Penyelesaian melalui Mediasi (pasal 8 – pasal 16) :
  • Penyelesaian perselisihan dilakukan oleh mediator yang berada di setiap kantor instansi yang bertanggung jawab di bidang ketenagakerjaan Kabupaten/Kota.
  • Dalam waktu selambat-lambatnya 7 hari kerja setelah menerima pelimpahan penyelesaian perselisihan mediator harus sudah mengadakan penelitian tentang duduknya perkara dan segera mengadakan sidang mediasi.
  • Dalam hal :
    • Tercapai kesepakatan maka :
  1. Dibuat Perjanjian Bersama yang ditandatangani oleh para pihak dan disaksikan oleh mediator serta didaftar di Pengadilan Hubungan Industrial pada Pengadilan Negeri di wilayah hukum pihak-pihak mengadakan Perjanjian Bersama untuk mendapatkan akta bukti pendaftaran.

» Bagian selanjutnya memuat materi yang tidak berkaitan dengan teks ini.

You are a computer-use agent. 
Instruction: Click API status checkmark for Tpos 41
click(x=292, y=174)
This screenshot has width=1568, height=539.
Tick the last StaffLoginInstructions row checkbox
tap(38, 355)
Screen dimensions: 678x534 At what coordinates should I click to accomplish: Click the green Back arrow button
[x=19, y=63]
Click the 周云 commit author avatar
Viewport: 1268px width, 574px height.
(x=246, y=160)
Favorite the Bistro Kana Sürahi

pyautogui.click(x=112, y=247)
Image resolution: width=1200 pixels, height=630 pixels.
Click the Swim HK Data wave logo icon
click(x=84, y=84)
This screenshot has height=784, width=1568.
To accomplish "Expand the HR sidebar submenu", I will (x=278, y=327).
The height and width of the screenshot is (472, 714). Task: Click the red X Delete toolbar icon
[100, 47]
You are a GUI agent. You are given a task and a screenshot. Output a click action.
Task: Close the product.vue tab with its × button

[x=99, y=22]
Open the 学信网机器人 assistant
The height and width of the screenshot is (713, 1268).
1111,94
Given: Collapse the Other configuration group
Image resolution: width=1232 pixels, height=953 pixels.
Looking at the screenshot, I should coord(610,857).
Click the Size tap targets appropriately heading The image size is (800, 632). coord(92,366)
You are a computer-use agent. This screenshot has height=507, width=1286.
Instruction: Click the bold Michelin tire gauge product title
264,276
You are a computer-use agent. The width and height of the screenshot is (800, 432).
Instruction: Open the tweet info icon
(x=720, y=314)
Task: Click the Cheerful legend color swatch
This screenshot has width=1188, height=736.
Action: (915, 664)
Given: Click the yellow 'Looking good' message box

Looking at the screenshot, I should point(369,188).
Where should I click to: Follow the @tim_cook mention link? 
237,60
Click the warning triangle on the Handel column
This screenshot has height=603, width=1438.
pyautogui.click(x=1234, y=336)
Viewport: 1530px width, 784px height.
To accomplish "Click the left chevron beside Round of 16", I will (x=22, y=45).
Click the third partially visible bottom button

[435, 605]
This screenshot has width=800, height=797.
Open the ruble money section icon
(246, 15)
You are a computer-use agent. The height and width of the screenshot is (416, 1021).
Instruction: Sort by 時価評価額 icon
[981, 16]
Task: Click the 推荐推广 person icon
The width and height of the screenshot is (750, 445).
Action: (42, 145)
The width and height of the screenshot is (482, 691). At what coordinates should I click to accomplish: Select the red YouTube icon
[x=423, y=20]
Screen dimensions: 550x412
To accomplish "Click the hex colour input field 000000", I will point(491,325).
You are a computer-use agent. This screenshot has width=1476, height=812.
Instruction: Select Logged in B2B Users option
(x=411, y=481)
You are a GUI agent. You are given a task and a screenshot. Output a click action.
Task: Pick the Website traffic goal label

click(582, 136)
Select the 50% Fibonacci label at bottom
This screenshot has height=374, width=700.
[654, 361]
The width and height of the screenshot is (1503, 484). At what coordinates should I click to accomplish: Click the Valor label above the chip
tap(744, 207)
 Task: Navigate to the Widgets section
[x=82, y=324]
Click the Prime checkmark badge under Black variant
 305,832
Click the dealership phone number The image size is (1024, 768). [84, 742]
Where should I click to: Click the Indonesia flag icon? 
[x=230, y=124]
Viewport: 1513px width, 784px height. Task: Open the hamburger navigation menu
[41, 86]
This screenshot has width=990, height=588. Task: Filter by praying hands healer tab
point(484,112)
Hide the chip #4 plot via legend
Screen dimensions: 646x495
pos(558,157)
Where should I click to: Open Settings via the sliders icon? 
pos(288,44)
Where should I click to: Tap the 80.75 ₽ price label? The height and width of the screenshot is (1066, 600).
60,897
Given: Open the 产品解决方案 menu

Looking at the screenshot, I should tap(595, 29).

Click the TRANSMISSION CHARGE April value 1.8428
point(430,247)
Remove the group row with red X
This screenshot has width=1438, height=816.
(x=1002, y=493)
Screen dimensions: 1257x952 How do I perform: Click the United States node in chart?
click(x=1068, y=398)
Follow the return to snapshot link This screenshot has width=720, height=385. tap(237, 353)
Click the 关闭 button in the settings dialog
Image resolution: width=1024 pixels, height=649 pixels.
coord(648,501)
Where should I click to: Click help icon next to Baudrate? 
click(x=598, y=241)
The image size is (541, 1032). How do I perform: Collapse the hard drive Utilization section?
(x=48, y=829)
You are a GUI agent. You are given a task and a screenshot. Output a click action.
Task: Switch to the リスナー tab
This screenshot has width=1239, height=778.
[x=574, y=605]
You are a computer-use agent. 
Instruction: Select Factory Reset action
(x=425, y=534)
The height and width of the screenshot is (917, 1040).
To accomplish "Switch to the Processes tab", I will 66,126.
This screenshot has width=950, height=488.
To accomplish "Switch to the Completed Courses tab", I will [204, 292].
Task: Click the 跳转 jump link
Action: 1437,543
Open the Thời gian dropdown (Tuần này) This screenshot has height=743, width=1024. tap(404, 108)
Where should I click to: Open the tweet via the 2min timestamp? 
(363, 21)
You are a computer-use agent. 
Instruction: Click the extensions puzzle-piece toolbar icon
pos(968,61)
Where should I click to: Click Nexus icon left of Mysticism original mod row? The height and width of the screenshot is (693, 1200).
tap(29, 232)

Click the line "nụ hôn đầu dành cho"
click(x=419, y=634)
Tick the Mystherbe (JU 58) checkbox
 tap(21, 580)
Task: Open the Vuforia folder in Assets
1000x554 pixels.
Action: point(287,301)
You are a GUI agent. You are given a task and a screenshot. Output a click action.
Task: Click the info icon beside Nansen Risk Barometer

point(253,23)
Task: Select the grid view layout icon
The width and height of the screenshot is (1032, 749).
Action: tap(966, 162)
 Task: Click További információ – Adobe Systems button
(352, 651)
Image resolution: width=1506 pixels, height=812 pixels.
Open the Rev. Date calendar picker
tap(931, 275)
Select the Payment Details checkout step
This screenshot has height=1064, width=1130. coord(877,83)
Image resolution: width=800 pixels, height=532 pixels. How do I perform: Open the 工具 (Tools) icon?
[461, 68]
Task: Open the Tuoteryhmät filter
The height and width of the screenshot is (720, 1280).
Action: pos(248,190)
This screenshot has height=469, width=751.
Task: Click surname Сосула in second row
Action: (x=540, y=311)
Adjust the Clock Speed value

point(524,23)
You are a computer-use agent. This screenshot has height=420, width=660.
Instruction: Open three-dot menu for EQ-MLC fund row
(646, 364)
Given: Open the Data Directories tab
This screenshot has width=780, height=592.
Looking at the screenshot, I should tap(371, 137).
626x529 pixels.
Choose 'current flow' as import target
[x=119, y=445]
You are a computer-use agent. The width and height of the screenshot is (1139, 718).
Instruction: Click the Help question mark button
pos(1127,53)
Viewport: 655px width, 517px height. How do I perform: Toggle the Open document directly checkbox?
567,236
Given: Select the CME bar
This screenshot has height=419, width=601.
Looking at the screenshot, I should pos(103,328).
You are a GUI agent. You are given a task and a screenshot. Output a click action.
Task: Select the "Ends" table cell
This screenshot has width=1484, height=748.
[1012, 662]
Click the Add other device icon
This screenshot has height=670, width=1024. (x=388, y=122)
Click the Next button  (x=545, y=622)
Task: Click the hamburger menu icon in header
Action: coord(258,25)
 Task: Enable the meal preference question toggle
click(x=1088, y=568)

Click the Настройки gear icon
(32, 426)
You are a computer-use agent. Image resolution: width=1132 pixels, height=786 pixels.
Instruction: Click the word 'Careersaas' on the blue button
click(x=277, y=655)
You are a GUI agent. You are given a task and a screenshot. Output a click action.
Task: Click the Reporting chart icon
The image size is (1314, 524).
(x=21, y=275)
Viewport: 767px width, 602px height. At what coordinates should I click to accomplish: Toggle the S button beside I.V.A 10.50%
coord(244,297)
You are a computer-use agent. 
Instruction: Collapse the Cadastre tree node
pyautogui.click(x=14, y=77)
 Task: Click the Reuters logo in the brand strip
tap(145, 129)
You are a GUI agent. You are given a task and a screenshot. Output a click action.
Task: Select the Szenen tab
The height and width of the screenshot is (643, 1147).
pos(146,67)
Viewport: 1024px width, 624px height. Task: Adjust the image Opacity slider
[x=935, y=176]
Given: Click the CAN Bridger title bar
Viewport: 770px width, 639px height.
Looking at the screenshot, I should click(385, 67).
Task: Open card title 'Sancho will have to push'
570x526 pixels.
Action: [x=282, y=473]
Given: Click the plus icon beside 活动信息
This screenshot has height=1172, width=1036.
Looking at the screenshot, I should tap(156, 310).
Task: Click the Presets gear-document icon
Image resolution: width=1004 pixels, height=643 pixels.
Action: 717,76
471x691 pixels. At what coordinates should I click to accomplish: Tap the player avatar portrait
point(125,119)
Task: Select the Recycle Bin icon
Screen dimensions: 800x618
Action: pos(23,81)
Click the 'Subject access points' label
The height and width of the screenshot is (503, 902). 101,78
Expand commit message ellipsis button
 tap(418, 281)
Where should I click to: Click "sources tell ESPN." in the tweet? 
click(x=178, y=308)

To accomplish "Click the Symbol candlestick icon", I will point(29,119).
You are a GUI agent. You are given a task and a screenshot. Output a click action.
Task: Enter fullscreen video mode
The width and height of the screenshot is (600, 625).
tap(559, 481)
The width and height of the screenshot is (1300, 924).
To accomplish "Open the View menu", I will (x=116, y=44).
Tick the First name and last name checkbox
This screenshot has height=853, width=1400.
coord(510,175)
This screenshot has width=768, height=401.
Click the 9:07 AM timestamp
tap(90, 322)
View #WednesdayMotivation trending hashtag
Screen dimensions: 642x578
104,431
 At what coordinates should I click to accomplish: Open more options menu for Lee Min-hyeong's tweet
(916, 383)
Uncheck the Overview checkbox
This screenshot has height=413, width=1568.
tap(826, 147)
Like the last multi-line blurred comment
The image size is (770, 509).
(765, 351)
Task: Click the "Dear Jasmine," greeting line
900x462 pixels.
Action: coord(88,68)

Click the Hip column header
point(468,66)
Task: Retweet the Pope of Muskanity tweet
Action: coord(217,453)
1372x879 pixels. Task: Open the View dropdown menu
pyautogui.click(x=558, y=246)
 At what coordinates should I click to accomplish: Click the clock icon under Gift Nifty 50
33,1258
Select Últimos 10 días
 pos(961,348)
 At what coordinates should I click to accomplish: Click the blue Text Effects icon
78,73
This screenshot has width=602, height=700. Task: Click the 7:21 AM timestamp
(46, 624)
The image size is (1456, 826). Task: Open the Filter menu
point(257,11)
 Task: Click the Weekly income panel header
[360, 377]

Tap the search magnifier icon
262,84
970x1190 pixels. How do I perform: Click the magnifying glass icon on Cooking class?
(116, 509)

  2. Apabila Perjanjian Bersama tidak dilaksanakan oleh salah satu pihak maka pihak yang dirugikan dapat mengajukan permohonan eksekusi kepada Pengadilan Hubungan Industrial pada Pengadilan Negeri di wilayah Perjanjian Bersama didaftar untuk mendapatkan penetapan eksekusi. (Penetapan adalah suatu tindakan hukum yang berkaitan dengan perkara yang diajukan padanya sebelum hakim tersebut memeriksa dan memutus perkara pokok.)
  3. Bila Pemohon Eksekusi berdomisili diluar Pengadilan Negeri tempat pendaftaran Perjanjian Bersama maka Pemohon Eksekusi dapat mengajukan permohonan pada Pengadilan Hubungan Industrial pada Pengadilan Negeri di wilayah domisili Pemohon untuk diteruskan pada Pengadilan Hubungan Industrial pada Pengadilan Negeri yang berkompeten melaksanakan eksekusi.
  • Dalam hal tidak tercapai kesepakatan maka :
  1. Mediator mengeluarkan anjuran tertulis dalam waktu selambat-lambatnya 10 hari kerja sejak sidang mediasi pertama harus sudah disampaikan kepada para pihak.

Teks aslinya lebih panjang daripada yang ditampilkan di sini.